Outrage from an active minority of informed people can create events so impressive and popular (like those of the Occupy movement) that the media can't ignore them. When this happens, the blackout gets punctured and the media moves on to mocking, lecturing and maligning the popular resistance movement instead of pretending it doesn't exist. Even with the Wikileaks bombshell in November of last year, anti-TPP activism hasn't gotten past first base yet, and now the bill to fast-track it has already been introduced to Congress. What's been going on?

The lack of on-the-street action can only be partially attributed to lack of coverage. It's not hard to find organizational statements and petitions (e.g. by Doctors Without Borders , The Sierra Club , 350.org , Moveon.org , P ublic Citizen , Friends Committee on National Legislation , and the AFL-CIO ) speaking out against the secretiveness and likely harmfulness of the TPP. And Wikileaks , which released a subset of secret TPP draft texts on intellectual property (and, more recently, on the environment ), has a big enough public profile that its leaks should have been a bigger turning point than they have been. Other TPP-reporting progressive outlets like The Nation , Democracy Now! , Bill Moyers , The Guardian , and The Huffington Post have a wide audience in the left-progressive political constituency too.

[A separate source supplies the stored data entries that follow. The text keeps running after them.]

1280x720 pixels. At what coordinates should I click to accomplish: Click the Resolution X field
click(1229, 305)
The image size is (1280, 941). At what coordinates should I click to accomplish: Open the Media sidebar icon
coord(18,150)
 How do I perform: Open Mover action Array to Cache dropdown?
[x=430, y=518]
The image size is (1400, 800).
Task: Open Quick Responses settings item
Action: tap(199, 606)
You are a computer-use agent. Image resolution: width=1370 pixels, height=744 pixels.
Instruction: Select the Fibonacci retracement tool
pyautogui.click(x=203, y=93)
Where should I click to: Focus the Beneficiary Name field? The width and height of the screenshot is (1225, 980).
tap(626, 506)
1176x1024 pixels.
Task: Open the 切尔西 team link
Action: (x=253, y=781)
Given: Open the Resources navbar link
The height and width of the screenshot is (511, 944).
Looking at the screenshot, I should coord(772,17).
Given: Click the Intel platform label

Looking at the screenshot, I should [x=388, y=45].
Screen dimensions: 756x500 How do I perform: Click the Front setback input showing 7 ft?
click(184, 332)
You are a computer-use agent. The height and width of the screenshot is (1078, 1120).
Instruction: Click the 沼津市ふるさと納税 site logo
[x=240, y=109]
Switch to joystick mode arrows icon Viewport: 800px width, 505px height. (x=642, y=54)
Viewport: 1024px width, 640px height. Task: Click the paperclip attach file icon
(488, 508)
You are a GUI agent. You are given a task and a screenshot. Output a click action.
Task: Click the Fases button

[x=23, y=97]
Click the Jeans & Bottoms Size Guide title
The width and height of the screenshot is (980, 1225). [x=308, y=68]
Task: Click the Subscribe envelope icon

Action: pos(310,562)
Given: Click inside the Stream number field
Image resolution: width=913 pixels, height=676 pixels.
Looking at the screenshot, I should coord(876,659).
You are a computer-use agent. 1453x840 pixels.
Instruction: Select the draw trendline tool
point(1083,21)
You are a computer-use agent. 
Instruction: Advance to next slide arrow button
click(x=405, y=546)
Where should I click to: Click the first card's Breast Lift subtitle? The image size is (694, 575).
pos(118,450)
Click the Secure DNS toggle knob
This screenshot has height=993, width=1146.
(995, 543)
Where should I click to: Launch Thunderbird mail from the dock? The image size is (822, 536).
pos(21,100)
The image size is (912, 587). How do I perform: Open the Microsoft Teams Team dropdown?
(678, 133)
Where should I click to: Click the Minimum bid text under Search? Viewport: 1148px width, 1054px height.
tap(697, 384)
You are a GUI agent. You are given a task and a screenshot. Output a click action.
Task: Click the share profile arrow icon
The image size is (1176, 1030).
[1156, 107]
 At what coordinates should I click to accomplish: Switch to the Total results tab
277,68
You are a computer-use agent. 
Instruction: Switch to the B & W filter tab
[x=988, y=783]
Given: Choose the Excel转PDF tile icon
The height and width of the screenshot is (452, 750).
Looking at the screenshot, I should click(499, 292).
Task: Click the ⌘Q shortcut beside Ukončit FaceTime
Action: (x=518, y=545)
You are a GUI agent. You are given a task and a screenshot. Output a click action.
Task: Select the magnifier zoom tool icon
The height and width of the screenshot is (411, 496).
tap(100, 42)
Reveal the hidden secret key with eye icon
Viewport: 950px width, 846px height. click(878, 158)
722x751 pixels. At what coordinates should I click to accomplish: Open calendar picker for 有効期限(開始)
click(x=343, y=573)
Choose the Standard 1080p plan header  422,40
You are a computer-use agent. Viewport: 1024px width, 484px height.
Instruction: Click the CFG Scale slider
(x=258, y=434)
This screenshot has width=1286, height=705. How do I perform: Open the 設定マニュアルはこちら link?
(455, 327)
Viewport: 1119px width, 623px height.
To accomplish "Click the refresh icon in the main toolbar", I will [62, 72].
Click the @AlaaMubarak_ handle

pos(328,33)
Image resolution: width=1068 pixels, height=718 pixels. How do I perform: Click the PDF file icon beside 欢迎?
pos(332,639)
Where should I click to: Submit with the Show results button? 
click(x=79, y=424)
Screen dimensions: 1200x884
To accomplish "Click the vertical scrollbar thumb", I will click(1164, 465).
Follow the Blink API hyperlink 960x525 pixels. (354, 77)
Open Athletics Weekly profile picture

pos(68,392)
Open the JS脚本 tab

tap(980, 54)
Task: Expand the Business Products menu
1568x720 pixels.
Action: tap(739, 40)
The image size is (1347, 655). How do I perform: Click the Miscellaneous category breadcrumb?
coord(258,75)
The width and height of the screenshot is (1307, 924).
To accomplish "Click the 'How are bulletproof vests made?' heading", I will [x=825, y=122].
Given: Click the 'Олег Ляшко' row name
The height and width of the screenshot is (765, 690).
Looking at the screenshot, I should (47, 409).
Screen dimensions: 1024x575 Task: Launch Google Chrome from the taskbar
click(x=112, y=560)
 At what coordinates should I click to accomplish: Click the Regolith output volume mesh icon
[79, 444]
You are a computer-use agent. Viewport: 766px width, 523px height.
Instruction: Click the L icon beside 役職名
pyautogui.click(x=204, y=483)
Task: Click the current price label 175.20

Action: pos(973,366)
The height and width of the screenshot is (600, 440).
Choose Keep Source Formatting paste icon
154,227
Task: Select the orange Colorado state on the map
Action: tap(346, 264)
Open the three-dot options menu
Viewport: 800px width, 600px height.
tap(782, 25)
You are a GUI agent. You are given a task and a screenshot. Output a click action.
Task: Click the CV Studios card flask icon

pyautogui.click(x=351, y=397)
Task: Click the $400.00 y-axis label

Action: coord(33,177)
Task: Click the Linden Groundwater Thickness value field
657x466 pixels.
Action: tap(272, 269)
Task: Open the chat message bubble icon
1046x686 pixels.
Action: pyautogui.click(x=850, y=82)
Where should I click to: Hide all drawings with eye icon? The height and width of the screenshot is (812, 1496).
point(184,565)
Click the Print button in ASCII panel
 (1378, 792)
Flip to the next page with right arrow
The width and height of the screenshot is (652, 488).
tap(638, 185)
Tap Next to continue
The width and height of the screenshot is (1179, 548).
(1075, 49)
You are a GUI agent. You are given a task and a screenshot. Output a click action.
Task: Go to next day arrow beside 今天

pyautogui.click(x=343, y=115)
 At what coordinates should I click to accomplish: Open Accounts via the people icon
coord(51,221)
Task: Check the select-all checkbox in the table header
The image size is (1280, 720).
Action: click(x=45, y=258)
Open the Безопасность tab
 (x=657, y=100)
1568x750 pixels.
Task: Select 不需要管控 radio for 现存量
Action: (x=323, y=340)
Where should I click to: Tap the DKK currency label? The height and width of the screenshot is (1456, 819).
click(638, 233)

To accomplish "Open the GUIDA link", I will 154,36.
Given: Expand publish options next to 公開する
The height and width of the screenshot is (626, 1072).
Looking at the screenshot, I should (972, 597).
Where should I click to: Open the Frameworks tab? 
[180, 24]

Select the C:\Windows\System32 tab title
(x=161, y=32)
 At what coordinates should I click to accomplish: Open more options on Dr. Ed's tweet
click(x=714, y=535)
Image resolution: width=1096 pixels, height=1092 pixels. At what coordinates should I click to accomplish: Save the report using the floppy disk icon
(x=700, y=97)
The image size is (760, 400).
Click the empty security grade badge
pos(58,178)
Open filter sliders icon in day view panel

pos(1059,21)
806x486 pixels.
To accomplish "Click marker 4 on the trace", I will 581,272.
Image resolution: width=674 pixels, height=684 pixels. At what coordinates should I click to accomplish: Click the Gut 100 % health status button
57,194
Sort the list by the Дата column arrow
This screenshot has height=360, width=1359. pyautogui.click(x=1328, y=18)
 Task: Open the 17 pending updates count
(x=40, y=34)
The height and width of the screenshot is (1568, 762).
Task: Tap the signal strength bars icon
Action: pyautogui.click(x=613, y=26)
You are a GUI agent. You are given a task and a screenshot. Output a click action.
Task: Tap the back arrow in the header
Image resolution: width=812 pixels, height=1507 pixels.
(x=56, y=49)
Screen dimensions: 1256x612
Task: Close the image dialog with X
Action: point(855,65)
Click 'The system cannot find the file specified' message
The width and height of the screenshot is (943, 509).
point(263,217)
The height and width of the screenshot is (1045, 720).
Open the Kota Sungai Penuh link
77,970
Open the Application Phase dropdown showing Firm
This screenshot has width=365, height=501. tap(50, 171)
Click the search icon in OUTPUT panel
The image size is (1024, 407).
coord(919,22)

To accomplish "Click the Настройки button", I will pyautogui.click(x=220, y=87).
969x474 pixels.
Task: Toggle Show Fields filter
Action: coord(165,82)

And news of the TPP has even traveled outside of the progressive bubble to some extent. Alex Jones, the famous Austin, TX-based libertarian (and false flag-obsessed) talk show host, hosts the sites Prison Planet and InfoWars . These sites have many TPP-related reports which have likely reached a good number of libertarians, conspiracy-minded conservatives and others who occupy an ambiguous zone in the divides of ideology. The more mainstream pro-business Bloomberg News has reported on the dangers of the TPP also. This means that the information has gotten out in some form to the people who are most likely to be passionate about it. But still too many the would-be passionate are not as passionate as this multi-level threat warrants.

I'm not saying that no good progress has been made in raising the alarm. The work done by those who have been active has been quite effective against the odds, and the two mid-November letters opposing fast-track from 23 Republican and 151 Democratic Representatives are a sign that even greater victories are within reach with more participation, imagination and determination.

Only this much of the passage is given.